§ **Stated problem a**: Extract the full text on proving that f(f(x)) = x, reproducing it word for word.

§ **Text**:
====

Question

If $$ f(x)=\frac{3x-2}{2x-3}, $$ prove that $$ f(f(x))=x $$ for all $$ x\in R-\left\{\frac32\right\} $$

Answer

**step1** Understanding the function and the goal

The given function is $$ f(x)=\frac{3x-2}{2x-3} $$. We are asked to prove that the composition of the function with itself, $$ f(f(x)) $$, results in $$ x $$ for all $$ x $$ in the domain $$ R-\left\{\frac32\right\} $$. The condition $$ x\in R-\left\{\frac32\right\} $$ ensures that the denominator $$ 2x-3 $$ is not zero, making the function well-defined.

**step2** Setting up the composition of functions

To find $$ f(f(x)) $$, we need to substitute $$ f(x) $$ into the expression for $$ f(x) $$ wherever $$ x $$ appears.
So, $$ f(f(x)) = \frac{3(f(x))-2}{2(f(x))-3} $$.

Question1.step3 (Substituting the expression for f(x))

Now, we replace $$ f(x) $$ with its given form, $$ \frac{3x-2}{2x-3} $$:
$$ f(f(x)) = \frac{3\left(\frac{3x-2}{2x-3}\right)-2}{2\left(\frac{3x-2}{2x-3}\right)-3} $$.

====

Dataset excerpt

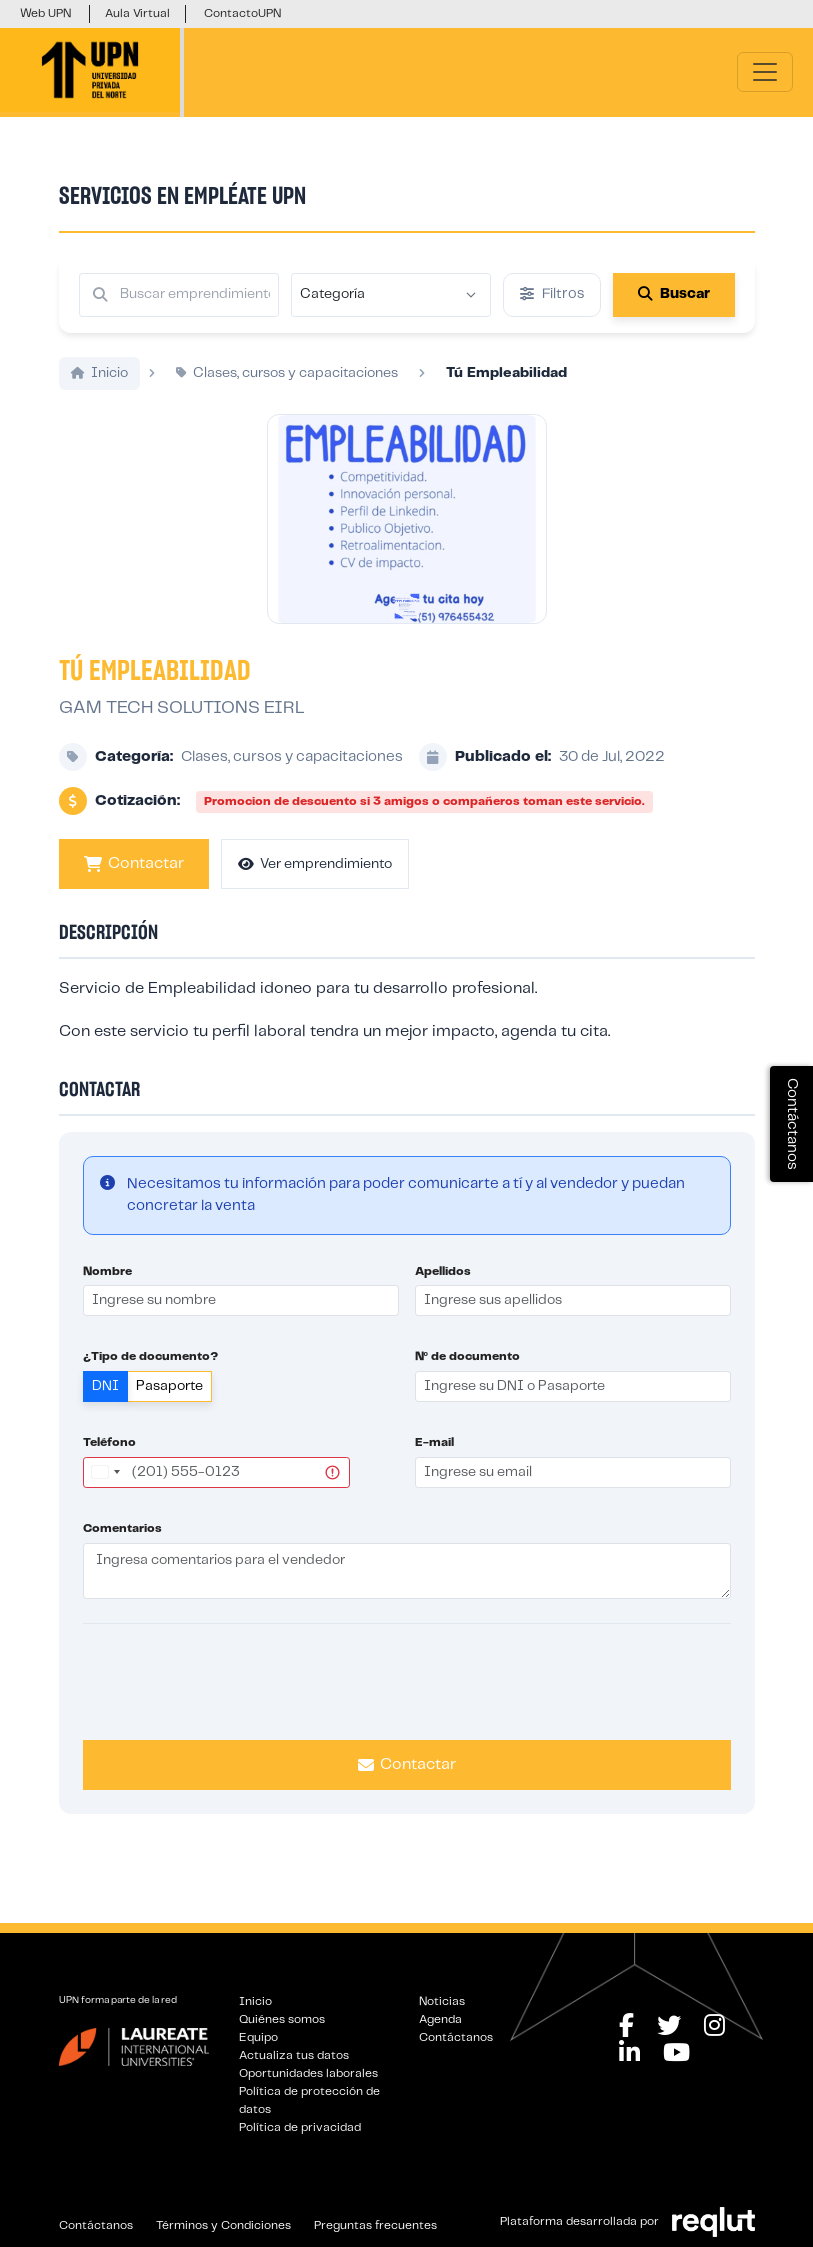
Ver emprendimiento (315, 886)
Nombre (107, 1293)
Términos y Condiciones (223, 2225)
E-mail (434, 1465)
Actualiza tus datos (294, 2055)
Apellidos (443, 1293)
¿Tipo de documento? (150, 1379)
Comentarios (122, 1550)
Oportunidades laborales (308, 2073)
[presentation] (407, 1701)
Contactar (134, 887)
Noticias (442, 2001)
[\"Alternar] (765, 72)
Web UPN (45, 13)
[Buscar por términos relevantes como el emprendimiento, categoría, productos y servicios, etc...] (179, 295)
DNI (105, 1409)
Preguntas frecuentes (375, 2225)
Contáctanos (456, 2037)
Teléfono (109, 1465)
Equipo (258, 2037)
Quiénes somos (282, 2019)
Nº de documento (467, 1379)
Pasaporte (169, 1409)
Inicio (255, 2001)
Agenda (440, 2019)
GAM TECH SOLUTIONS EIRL (181, 730)
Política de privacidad (300, 2127)
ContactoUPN (242, 13)
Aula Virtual (137, 13)
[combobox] (105, 1494)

====

§ **Stated problem b**: Put all of the dataset excerpt rows into a Markdown table with the columns No. and Line, giving each line its number, skipping blank lines, and leaving out the pictures.

§ **Result a**:
Question

If $$ f(x)=\frac{3x-2}{2x-3}, $$ prove that $$ f(f(x))=x $$ for all $$ x\in R-\left\{\frac32\right\} $$

Answer

**step1** Understanding the function and the goal

The given function is $$ f(x)=\frac{3x-2}{2x-3} $$. We are asked to prove that the composition of the function with itself, $$ f(f(x)) $$, results in $$ x $$ for all $$ x $$ in the domain $$ R-\left\{\frac32\right\} $$. The condition $$ x\in R-\left\{\frac32\right\} $$ ensures that the denominator $$ 2x-3 $$ is not zero, making the function well-defined.

**step2** Setting up the composition of functions

To find $$ f(f(x)) $$, we need to substitute $$ f(x) $$ into the expression for $$ f(x) $$ wherever $$ x $$ appears.
So, $$ f(f(x)) = \frac{3(f(x))-2}{2(f(x))-3} $$.

Question1.step3 (Substituting the expression for f(x))

Now, we replace $$ f(x) $$ with its given form, $$ \frac{3x-2}{2x-3} $$:
$$ f(f(x)) = \frac{3\left(\frac{3x-2}{2x-3}\right)-2}{2\left(\frac{3x-2}{2x-3}\right)-3} $$.

§ **Result b**:
| No. | Line |
|---|---|
| 1 | Ver emprendimiento (315, 886) |
| 2 | Nombre (107, 1293) |
| 3 | Términos y Condiciones (223, 2225) |
| 4 | E-mail (434, 1465) |
| 5 | Actualiza tus datos (294, 2055) |
| 6 | Apellidos (443, 1293) |
| 7 | ¿Tipo de documento? (150, 1379) |
| 8 | Comentarios (122, 1550) |
| 9 | Oportunidades laborales (308, 2073) |
| 10 | [presentation] (407, 1701) |
| 11 | Contactar (134, 887) |
| 12 | Noticias (442, 2001) |
| 13 | [\"Alternar] (765, 72) |
| 14 | Web UPN (45, 13) |
| 15 | [Buscar por términos relevantes como el emprendimiento, categoría, productos y servicios, etc...] (179, 295) |
| 16 | DNI (105, 1409) |
| 17 | Preguntas frecuentes (375, 2225) |
| 18 | Contáctanos (456, 2037) |
| 19 | Teléfono (109, 1465) |
| 20 | Equipo (258, 2037) |
| 21 | Quiénes somos (282, 2019) |
| 22 | Nº de documento (467, 1379) |
| 23 | Pasaporte (169, 1409) |
| 24 | Inicio (255, 2001) |
| 25 | Agenda (440, 2019) |
| 26 | GAM TECH SOLUTIONS EIRL (181, 730) |
| 27 | Política de privacidad (300, 2127) |
| 28 | ContactoUPN (242, 13) |
| 29 | Aula Virtual (137, 13) |
| 30 | [combobox] (105, 1494) |